## Material for this task
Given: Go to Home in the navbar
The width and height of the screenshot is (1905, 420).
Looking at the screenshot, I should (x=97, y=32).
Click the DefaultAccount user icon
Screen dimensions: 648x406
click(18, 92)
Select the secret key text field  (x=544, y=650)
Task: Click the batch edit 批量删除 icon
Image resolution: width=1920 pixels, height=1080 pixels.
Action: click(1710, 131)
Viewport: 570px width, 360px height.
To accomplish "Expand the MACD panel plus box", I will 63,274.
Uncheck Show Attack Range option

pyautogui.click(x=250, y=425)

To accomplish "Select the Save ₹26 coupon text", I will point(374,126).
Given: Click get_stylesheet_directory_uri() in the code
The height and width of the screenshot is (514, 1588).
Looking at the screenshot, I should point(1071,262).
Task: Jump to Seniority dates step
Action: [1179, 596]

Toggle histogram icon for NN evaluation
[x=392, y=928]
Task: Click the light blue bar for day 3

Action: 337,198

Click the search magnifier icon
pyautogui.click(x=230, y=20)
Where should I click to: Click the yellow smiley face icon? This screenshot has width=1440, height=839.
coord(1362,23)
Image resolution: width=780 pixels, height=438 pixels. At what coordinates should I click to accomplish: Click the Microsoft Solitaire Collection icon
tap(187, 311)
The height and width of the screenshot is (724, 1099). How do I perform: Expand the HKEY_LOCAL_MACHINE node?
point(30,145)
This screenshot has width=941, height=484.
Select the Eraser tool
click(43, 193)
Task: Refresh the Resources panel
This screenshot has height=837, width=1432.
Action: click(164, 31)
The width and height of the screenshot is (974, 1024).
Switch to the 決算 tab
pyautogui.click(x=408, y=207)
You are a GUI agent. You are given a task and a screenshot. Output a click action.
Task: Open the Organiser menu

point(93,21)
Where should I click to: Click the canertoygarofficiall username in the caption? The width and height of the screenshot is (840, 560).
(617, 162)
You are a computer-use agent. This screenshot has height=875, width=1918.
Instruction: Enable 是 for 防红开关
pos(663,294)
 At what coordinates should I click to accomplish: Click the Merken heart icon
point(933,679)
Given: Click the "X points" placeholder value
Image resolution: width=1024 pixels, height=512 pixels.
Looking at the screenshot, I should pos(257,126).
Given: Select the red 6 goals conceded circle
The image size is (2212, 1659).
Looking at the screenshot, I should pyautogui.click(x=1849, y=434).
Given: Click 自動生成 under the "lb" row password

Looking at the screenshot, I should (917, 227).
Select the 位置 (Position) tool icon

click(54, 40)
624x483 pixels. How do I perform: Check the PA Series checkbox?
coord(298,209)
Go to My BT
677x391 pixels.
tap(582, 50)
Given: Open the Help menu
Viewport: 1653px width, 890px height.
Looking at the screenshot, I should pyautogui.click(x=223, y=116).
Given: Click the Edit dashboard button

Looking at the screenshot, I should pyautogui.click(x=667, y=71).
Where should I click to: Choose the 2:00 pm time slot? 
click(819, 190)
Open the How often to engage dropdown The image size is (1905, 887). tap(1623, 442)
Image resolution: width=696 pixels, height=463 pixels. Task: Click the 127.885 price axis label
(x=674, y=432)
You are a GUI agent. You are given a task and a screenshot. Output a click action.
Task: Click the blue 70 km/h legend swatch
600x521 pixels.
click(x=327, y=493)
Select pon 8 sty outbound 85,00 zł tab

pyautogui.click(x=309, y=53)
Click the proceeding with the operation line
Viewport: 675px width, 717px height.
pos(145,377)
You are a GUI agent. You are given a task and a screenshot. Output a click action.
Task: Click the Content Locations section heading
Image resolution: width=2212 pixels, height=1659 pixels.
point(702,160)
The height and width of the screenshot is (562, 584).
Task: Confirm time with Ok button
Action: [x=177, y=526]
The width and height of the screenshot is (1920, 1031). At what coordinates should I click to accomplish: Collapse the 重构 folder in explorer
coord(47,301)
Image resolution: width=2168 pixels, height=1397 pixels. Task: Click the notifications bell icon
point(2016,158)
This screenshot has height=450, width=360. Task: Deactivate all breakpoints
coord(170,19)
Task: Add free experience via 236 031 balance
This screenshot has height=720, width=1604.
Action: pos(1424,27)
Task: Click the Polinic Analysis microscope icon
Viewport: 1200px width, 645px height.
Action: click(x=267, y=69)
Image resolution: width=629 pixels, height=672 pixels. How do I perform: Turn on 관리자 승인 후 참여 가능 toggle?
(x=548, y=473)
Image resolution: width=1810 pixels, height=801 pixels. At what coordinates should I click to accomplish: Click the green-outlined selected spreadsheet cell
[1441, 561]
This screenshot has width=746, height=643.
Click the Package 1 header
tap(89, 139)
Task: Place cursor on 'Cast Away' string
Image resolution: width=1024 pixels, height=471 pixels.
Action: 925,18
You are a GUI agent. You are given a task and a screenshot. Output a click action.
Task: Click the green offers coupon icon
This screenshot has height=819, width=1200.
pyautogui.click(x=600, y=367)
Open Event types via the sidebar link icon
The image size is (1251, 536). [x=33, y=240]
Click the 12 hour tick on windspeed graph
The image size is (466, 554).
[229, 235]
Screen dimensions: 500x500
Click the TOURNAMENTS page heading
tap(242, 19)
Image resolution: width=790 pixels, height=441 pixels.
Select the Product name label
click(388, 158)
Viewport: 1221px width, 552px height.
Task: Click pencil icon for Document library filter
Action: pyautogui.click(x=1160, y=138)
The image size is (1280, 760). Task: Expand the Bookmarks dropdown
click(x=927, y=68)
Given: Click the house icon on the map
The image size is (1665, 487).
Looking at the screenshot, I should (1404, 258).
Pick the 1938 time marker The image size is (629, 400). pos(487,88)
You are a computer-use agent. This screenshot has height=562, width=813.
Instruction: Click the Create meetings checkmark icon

## What you need to do
Reproduce, with both ends included, the lines from the one holding "This screenshot has width=746, height=643." to the end of the records above.

## Answer to this problem
This screenshot has width=746, height=643.
Click the Package 1 header
tap(89, 139)
Task: Place cursor on 'Cast Away' string
Image resolution: width=1024 pixels, height=471 pixels.
Action: 925,18
You are a GUI agent. You are given a task and a screenshot. Output a click action.
Task: Click the green offers coupon icon
This screenshot has height=819, width=1200.
pyautogui.click(x=600, y=367)
Open Event types via the sidebar link icon
The image size is (1251, 536). [x=33, y=240]
Click the 12 hour tick on windspeed graph
The image size is (466, 554).
[229, 235]
Screen dimensions: 500x500
Click the TOURNAMENTS page heading
tap(242, 19)
Image resolution: width=790 pixels, height=441 pixels.
Select the Product name label
click(388, 158)
Viewport: 1221px width, 552px height.
Task: Click pencil icon for Document library filter
Action: pyautogui.click(x=1160, y=138)
The image size is (1280, 760). Task: Expand the Bookmarks dropdown
click(x=927, y=68)
Given: Click the house icon on the map
The image size is (1665, 487).
Looking at the screenshot, I should (1404, 258).
Pick the 1938 time marker The image size is (629, 400). pos(487,88)
You are a computer-use agent. This screenshot has height=562, width=813.
Instruction: Click the Create meetings checkmark icon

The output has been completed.